Show HN: Stay foolish and dumb - went and built xervmon.com - sudhixervmon

I have ignored high paying jobs/ several contracting gigs to build Xervmon.com. I would really appreciate help to test the UI for UX. I want folks who can be brutal about the tool and give a feedback on which we can improve the UI and UX. The UI does standout, but to what level it stands out, I  am not sure.<p>One catch : You need to sign up to navigate through UI. First I was shy to show my work, then angry and upset when users commented and now am shameless. Be my guest and give me feedback so I can take it as another challenge to improve the user experience.
======
shanelja
Taking a look now, will update this comment once I'm done...

Results follow:

Issue 1: /hilo/register: On the Register page, I am unable to click on the
initial password box, with no explanation as to why. The log in to the
existing account link is under the border of the main container, presumably
because of fixed height css.

Issue 2: /hilo/register: Unable to click on the button you need to click on to
register - looking back, this is untrue, you seem to be using ajax calls to
load pages and send information, but without any kind of notification, so to
the user it merely feels unresponsive.

Issue 3: Your images are not locally hosted, IE, your encryption on your SSL
appears as broken. This is more damaging than having no SSL to none
developers, etc, who whilst are not your target audience, will instinctively
distrust your website. Either load them locally or through an image host with
https.

Issue 4: /hilo/dashboard: Too much on the screen for a first time user,
consider a simplified dashboard with the option to unlock all features, while
you run new users through a simple (but not _required_ ) tutorial.

Issue 5: /hilo/dashboard: No idea at all where to click until 30 seconds of
mouse movement, there is no indication at all that the links you are using are
in fact links, they look like (and are) simply black text.

Issue 6: /hilo/cloud_accounts: Silly scrollbar appearing in the cloud accounts
area once adding the first cloud account, consider using no margin and having
the padding and the width all add up to _> 100%_ to remove this issue. Also,
the EDIT and DELETE links look quite ugly.

Issue 7: There is no clear aim for what you really want me to do, I am pretty
much following difficult to find requirements with no reasoning behind it and
no explanation of what this will all do, your average user would already have
quit the site and would be looking for "X but simpler".

Issue 8: /hilo/cloud_accounts/create What you asked me to do on the last page
took me back to creating a new cloud account here, feels like I'm going in
circles, completely lost as a user, closed the browser window, will never open
again.

Criticism aside, some constructive... criticism?
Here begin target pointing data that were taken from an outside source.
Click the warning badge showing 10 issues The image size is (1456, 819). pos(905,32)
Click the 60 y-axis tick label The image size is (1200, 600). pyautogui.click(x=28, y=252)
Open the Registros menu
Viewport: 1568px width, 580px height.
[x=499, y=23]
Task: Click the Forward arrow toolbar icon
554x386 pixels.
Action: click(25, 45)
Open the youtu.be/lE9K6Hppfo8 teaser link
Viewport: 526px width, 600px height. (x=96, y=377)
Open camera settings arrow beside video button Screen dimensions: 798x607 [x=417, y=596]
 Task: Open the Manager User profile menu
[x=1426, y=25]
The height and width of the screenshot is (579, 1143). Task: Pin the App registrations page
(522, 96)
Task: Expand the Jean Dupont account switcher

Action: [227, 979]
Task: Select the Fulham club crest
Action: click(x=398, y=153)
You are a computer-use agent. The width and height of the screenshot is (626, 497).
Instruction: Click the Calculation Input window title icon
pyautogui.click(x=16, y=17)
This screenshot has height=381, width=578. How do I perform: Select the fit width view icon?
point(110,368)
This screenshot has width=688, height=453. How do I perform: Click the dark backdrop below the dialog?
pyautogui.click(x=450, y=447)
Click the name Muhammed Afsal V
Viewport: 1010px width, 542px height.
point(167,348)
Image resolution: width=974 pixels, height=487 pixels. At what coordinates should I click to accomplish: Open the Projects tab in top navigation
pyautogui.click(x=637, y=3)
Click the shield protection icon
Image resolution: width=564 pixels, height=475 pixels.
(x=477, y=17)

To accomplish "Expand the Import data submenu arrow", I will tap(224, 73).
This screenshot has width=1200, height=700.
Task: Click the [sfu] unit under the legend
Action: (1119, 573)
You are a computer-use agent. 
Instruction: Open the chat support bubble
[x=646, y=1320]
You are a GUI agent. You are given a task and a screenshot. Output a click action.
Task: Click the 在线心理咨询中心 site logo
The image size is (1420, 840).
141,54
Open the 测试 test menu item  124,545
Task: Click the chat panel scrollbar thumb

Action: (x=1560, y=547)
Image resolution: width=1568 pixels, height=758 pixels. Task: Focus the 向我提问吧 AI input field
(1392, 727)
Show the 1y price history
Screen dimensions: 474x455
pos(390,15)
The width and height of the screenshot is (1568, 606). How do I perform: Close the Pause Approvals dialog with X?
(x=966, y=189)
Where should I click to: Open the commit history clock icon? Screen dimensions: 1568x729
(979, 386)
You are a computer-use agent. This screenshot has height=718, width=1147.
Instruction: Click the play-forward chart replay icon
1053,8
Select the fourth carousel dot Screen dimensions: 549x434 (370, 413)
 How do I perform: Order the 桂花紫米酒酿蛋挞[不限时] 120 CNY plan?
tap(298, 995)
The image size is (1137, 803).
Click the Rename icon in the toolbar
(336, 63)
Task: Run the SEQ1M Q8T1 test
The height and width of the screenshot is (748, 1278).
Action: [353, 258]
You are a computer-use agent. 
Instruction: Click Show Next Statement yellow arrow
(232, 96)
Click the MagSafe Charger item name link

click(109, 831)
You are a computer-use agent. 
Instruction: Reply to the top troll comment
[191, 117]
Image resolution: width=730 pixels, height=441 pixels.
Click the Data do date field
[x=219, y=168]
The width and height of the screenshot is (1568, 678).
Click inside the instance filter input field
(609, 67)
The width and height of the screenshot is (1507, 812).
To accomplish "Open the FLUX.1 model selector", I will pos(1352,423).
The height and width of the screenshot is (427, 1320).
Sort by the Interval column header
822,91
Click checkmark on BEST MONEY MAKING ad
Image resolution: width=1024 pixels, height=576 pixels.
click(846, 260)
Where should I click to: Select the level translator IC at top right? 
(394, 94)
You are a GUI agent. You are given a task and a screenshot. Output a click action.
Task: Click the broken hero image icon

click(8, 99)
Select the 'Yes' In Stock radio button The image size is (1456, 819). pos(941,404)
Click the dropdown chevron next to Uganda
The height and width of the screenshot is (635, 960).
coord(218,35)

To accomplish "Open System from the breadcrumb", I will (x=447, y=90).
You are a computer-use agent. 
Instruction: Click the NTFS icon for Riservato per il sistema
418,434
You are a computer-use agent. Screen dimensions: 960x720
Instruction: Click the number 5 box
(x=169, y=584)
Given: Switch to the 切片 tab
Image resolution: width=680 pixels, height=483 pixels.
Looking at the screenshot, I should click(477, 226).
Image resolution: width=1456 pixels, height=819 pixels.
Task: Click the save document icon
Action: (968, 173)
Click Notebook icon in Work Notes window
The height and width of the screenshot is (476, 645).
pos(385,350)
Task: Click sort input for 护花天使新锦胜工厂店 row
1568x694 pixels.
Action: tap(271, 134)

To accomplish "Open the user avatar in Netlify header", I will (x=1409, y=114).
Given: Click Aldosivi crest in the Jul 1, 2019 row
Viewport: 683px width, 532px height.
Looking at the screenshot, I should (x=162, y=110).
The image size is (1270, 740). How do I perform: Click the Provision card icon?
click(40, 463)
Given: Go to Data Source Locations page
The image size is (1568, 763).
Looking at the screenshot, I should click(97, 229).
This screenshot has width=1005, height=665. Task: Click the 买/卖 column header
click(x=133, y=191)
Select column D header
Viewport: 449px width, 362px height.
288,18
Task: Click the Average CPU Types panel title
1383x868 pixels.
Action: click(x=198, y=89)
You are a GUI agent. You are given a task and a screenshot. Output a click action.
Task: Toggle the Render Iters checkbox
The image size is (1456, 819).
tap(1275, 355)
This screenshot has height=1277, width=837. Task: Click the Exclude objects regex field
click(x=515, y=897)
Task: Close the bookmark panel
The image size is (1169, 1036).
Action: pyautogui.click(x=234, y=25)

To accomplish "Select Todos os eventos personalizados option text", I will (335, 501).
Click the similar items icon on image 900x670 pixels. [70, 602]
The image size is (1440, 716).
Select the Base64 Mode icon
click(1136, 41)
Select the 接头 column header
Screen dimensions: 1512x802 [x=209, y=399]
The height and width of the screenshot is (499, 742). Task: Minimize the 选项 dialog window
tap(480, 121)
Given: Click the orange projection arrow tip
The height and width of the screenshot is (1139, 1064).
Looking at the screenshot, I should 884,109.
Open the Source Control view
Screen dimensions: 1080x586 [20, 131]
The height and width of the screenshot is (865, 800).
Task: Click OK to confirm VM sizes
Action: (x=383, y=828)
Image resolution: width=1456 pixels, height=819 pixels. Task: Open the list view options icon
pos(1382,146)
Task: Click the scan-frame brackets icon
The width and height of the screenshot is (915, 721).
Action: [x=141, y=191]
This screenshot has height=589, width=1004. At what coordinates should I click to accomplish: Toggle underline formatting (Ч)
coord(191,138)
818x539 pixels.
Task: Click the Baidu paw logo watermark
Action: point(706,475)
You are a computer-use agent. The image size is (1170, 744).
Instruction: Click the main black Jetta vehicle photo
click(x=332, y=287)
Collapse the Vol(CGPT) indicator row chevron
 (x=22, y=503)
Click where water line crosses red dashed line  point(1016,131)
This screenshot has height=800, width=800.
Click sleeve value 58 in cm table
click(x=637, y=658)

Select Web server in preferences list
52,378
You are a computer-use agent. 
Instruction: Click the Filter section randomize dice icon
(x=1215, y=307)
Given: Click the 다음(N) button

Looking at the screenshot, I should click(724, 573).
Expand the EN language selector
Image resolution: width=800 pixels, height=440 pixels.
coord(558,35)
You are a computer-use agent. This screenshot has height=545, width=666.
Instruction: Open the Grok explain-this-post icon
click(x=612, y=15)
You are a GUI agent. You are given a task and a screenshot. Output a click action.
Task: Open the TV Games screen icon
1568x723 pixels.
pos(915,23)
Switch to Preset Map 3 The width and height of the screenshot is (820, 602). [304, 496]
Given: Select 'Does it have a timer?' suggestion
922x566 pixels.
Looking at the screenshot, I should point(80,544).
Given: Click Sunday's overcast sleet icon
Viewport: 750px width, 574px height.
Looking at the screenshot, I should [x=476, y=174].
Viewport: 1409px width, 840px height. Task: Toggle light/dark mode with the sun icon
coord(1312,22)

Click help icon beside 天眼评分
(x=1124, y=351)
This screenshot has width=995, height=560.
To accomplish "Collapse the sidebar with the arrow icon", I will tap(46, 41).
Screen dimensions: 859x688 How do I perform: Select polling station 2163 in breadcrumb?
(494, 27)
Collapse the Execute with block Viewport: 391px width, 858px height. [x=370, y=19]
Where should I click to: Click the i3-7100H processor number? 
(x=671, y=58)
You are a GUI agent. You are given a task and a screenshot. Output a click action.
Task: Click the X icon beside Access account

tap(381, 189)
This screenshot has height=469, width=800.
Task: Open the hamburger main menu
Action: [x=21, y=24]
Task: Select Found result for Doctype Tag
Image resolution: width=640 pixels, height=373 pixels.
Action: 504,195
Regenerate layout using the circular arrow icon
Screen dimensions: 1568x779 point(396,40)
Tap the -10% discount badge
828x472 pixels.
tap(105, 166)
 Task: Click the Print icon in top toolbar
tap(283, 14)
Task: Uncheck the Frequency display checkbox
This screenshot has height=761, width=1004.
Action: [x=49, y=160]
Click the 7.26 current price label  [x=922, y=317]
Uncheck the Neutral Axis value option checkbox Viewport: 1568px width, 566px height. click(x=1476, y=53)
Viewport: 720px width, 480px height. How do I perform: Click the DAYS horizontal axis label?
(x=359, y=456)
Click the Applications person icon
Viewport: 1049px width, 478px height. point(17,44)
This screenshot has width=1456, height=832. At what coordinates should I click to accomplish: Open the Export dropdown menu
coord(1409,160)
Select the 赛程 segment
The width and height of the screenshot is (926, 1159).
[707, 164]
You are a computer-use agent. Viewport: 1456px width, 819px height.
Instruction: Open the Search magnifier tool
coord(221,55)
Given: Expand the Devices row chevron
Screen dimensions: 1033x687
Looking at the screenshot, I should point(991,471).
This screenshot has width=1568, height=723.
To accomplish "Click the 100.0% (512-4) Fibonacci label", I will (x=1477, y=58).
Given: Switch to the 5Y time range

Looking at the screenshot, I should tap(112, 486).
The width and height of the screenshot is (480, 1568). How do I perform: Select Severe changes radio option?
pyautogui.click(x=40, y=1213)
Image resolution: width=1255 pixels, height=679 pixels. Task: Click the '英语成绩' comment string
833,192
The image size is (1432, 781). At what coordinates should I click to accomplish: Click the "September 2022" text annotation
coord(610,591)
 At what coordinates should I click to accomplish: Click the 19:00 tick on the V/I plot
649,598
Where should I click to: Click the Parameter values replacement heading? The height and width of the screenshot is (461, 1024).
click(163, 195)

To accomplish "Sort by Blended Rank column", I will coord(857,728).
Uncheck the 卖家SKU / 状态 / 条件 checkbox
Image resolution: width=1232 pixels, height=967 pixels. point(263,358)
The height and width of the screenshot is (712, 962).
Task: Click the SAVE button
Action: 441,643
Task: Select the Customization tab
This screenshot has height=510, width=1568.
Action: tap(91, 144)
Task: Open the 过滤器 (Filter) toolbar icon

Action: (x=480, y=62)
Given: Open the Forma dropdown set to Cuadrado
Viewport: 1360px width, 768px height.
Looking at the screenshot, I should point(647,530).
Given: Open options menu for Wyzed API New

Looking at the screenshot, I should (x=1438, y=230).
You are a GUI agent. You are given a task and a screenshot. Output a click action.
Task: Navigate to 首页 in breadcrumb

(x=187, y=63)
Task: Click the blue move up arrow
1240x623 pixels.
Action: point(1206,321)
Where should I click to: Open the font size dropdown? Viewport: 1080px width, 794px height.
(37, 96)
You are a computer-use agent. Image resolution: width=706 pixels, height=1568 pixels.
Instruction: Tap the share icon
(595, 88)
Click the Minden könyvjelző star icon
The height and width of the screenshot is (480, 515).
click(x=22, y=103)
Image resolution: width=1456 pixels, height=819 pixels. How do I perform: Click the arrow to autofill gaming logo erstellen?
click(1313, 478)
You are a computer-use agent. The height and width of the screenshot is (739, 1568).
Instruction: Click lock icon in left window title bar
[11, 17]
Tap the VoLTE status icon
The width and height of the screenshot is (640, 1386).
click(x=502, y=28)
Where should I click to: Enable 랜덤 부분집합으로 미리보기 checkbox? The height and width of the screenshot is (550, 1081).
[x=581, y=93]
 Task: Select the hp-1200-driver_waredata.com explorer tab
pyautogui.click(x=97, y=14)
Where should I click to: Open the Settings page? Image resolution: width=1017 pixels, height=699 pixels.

I like the look of the app, it feels tailored to your clients, very nice and
technically working app.

Feels like you are doing too much at once, it needs simplifying for the new
guys, consider a sandbox approach, treat your users like idiots till they
decide they should be let out of the cage.

Definitely let the user know what to do next, I got lost and left and I was
pretty determined to follow through.

Let the user log in prior to confirming registration but again, sandbox them
until they do, because having to open my dummy email account was a real pain
in the ass.

Feels like it's almost ready, just some tweaking really now :)

And you're welcome.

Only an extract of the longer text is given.